Qwen Launches Qwen3 TTS Multilingual Text-to-Speech AI

    
        By vramkickedin    
     | 
    
            January 30, 2026 at 3:17 pm        
    
     | 
    
        2 min read

Qwen has introduced Qwen3 TTS, a versatile text-to-speech series trained on over 5 million hours of speech data across 10 different languages. The new AI technology delivers exceptional capabilities in voice cloning, generation, and control with unprecedented low-latency streaming performance.

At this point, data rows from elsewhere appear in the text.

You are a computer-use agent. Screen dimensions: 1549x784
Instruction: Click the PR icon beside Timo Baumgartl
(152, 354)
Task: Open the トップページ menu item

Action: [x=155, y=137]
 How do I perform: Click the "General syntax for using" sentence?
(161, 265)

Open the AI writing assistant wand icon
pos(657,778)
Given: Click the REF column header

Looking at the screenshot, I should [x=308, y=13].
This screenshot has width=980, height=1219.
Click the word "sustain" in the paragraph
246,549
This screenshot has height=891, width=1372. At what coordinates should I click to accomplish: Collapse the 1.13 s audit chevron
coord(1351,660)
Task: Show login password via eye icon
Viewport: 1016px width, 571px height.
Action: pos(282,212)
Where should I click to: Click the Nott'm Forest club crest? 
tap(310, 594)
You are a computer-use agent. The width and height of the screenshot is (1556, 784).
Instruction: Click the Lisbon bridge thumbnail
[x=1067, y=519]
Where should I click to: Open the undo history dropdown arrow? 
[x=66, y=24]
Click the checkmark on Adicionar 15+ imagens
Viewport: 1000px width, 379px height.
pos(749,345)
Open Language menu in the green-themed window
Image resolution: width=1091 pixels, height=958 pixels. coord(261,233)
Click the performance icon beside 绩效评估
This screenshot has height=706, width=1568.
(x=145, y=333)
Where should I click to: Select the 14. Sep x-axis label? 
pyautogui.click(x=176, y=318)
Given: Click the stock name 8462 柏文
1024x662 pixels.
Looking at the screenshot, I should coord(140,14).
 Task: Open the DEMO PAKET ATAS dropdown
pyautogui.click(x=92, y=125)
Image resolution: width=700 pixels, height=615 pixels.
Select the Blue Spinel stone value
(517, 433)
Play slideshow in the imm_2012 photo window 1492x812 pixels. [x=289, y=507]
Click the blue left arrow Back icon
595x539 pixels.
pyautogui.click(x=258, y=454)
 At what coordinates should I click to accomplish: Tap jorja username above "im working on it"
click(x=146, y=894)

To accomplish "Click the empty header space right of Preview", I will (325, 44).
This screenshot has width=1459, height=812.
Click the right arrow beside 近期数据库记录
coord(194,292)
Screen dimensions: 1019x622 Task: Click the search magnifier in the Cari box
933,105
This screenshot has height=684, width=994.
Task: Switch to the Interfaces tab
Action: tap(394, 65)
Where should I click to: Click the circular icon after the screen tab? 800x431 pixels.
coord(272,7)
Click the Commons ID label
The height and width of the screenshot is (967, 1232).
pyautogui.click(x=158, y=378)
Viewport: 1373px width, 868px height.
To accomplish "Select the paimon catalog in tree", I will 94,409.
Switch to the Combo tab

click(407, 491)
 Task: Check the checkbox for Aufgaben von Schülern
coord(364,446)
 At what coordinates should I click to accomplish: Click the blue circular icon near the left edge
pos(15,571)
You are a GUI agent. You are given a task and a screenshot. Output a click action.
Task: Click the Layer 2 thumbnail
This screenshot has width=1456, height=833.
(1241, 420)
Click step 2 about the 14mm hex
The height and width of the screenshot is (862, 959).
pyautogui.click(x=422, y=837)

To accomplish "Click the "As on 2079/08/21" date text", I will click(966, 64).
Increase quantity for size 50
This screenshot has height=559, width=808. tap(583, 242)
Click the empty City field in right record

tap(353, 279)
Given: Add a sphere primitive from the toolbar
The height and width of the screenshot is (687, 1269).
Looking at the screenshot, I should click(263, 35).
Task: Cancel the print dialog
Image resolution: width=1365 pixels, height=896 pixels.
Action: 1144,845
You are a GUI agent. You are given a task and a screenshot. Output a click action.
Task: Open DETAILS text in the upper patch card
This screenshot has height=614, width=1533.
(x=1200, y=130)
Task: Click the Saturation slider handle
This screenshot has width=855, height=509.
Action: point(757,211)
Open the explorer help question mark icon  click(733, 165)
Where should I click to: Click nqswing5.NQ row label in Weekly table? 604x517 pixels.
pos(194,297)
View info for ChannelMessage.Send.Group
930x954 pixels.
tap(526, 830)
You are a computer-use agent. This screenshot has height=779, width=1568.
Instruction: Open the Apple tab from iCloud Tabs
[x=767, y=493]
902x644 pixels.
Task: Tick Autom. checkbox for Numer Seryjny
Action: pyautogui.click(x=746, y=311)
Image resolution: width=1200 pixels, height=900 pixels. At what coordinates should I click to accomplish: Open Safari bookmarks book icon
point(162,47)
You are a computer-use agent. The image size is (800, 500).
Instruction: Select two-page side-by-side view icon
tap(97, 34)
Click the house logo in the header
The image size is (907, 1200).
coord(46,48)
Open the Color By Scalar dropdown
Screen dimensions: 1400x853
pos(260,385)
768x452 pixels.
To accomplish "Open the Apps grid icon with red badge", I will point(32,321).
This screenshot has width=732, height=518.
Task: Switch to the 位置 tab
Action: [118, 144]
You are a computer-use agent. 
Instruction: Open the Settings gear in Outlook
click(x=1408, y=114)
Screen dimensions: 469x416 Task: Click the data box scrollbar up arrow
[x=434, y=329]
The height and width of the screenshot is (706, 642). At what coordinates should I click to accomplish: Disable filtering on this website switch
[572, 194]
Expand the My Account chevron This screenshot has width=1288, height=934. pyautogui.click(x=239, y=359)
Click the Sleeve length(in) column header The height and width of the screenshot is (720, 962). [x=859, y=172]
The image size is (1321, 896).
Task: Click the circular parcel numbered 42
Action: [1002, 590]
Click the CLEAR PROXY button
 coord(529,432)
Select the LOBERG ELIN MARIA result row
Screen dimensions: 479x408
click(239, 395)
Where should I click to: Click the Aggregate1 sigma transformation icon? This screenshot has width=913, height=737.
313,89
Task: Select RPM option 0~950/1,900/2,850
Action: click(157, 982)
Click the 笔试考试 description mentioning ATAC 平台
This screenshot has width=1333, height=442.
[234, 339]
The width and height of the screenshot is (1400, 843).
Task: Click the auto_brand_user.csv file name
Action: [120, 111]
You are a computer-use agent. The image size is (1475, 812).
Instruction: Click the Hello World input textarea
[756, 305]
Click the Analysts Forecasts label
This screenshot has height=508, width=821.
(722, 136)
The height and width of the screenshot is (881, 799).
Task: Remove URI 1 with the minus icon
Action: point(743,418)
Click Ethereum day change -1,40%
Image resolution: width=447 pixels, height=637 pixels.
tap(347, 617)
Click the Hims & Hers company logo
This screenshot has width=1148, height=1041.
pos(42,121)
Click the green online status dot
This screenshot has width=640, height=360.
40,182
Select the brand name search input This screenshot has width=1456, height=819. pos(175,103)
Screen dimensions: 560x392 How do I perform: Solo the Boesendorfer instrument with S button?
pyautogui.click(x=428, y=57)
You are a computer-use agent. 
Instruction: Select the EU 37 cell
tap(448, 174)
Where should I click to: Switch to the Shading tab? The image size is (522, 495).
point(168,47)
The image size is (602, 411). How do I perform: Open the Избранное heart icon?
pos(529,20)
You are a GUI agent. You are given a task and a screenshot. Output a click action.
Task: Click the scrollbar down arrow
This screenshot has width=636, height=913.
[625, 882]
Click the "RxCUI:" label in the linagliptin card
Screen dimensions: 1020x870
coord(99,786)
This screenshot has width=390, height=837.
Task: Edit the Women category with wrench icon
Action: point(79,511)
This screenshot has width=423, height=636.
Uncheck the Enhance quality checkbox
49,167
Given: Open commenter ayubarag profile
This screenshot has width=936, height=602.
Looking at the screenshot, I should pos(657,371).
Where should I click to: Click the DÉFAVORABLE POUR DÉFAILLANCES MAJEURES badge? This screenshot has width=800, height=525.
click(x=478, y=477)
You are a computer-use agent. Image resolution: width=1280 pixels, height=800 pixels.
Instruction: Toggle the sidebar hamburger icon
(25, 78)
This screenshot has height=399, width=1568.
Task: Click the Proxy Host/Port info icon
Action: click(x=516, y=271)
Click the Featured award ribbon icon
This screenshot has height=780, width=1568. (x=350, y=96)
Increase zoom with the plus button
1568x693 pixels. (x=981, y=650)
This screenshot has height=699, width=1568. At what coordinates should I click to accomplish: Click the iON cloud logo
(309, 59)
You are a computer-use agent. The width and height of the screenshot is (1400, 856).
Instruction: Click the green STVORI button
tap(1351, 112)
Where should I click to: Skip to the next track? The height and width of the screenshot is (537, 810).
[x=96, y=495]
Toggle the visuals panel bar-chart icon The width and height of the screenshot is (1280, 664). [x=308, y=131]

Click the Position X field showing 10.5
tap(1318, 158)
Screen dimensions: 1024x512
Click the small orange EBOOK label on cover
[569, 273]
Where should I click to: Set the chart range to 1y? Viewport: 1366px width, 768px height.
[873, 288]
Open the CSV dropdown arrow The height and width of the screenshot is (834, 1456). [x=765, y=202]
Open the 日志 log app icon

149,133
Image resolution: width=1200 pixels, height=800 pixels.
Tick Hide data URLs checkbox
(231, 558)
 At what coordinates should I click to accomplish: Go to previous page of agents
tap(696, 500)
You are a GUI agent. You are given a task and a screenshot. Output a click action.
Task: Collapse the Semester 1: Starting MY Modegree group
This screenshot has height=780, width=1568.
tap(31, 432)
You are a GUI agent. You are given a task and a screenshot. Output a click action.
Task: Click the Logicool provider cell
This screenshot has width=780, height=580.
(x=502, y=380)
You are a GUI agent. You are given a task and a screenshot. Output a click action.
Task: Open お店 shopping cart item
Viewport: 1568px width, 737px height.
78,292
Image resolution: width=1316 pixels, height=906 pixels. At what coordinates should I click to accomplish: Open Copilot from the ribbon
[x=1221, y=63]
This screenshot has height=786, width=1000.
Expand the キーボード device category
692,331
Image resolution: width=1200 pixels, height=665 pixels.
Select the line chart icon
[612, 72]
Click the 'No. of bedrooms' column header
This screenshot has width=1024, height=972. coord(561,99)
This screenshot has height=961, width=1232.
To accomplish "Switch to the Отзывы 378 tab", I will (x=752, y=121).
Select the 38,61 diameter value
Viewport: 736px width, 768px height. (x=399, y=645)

Advanced Audio Capabilities

The Qwen3 TTS models showcase remarkable features that set them apart from existing text-to-speech technologies:

Support for 3-second voice cloning
Multilingual generation across 10 languages
Ultra-low first-packet latency (97-101 ms)
Natural language-based voice design and control
Streaming text input and audio output
Supports speaker-consistent multilingual generation

Model Family and How It Generates

The model family includes 5 models and a tokenizer, offering developers very flexible options for voice generation. Variants of the models include:

Qwen3-TTS-12Hz-1.7B-CustomVoice
Qwen3-TTS-12Hz-1.7B-VoiceDesign
Qwen3-TTS-12Hz-1.7B-Base
Qwen3-TTS-12Hz-0.6B-CustomVoice
and Qwen3-TTS-12Hz-0.6B-Base

'We evaluate the model’s ability to clone unseen voices by measuring content consistency—specifically Word Error Rate (WER)—on the public Seed-TTS,' says one developer, noting their Zero-Shot Speech Generation. Another states, regarding the Multilingual Speech Generation 'To assess linguistic versatility, we examine both content intelligibility and speaker similarity in a zero-shot multilingual setting using the multilingual test set'.